▶ _Your goal_
From the records below, output exactly the lines running from the line containing "This screenshot has height=881, width=1372." through the line containing "You are a computer-use agent. 1456x819", and no others.

***** Dataset records

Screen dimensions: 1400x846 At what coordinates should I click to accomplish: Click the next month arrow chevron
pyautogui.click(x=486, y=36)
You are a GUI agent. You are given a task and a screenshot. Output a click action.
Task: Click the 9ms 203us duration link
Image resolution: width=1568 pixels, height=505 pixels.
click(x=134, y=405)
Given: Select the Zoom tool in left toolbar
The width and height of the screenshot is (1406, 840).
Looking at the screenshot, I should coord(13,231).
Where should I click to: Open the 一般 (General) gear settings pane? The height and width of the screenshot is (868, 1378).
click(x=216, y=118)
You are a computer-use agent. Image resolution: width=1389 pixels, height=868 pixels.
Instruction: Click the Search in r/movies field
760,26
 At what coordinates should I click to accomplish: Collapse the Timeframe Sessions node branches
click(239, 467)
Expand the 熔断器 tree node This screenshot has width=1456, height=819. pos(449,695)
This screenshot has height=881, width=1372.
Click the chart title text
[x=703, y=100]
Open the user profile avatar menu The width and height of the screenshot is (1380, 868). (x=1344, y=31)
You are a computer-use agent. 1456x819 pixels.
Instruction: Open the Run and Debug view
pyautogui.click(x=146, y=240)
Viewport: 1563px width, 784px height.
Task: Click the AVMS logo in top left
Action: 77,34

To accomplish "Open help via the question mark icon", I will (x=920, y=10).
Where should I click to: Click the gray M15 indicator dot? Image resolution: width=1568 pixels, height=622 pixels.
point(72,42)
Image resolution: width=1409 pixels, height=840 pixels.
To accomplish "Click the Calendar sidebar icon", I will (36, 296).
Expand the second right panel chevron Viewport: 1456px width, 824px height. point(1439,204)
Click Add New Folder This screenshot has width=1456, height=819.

**********

▶ _Solution to this task_
This screenshot has height=881, width=1372.
Click the chart title text
[x=703, y=100]
Open the user profile avatar menu The width and height of the screenshot is (1380, 868). (x=1344, y=31)
You are a computer-use agent. 1456x819 pixels.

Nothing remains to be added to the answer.